- _RECORDS FOR THIS EXERCISE_
○ ○ ○ ○

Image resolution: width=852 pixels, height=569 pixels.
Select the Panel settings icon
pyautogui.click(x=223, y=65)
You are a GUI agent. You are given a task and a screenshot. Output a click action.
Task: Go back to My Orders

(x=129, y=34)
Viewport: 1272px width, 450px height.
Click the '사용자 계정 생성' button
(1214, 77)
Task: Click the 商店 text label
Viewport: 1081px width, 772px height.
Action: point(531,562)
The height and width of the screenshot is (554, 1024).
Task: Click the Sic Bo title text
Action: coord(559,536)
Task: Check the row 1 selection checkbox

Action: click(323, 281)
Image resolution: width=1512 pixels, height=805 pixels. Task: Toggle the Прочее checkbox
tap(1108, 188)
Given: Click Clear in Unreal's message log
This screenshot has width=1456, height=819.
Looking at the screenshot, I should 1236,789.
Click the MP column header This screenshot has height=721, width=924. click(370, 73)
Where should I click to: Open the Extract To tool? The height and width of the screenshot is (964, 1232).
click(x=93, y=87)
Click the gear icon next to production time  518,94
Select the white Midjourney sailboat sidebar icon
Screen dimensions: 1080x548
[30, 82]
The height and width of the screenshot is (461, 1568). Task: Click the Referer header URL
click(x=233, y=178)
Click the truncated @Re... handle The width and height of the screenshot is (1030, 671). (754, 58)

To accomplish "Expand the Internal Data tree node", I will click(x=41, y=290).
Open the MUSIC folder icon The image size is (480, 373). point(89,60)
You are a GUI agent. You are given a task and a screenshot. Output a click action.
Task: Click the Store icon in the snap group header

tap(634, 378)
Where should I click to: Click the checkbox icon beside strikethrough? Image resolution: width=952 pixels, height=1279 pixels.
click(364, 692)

○ ○ ○ ○

- _EXERCISE REQUIREMENTS_
Rewrite the records, replacing each "checkbox" with "check box" and leaving everything else unchanged.

- _EXERCISE RESULT_
Image resolution: width=852 pixels, height=569 pixels.
Select the Panel settings icon
pyautogui.click(x=223, y=65)
You are a GUI agent. You are given a task and a screenshot. Output a click action.
Task: Go back to My Orders

(x=129, y=34)
Viewport: 1272px width, 450px height.
Click the '사용자 계정 생성' button
(1214, 77)
Task: Click the 商店 text label
Viewport: 1081px width, 772px height.
Action: point(531,562)
The height and width of the screenshot is (554, 1024).
Task: Click the Sic Bo title text
Action: coord(559,536)
Task: Check the row 1 selection check box

Action: click(323, 281)
Image resolution: width=1512 pixels, height=805 pixels. Task: Toggle the Прочее check box
tap(1108, 188)
Given: Click Clear in Unreal's message log
This screenshot has width=1456, height=819.
Looking at the screenshot, I should 1236,789.
Click the MP column header This screenshot has height=721, width=924. click(370, 73)
Where should I click to: Open the Extract To tool? The height and width of the screenshot is (964, 1232).
click(x=93, y=87)
Click the gear icon next to production time  518,94
Select the white Midjourney sailboat sidebar icon
Screen dimensions: 1080x548
[30, 82]
The height and width of the screenshot is (461, 1568). Task: Click the Referer header URL
click(x=233, y=178)
Click the truncated @Re... handle The width and height of the screenshot is (1030, 671). (754, 58)

To accomplish "Expand the Internal Data tree node", I will click(x=41, y=290).
Open the MUSIC folder icon The image size is (480, 373). point(89,60)
You are a GUI agent. You are given a task and a screenshot. Output a click action.
Task: Click the Store icon in the snap group header

tap(634, 378)
Where should I click to: Click the check box icon beside strikethrough? Image resolution: width=952 pixels, height=1279 pixels.
click(364, 692)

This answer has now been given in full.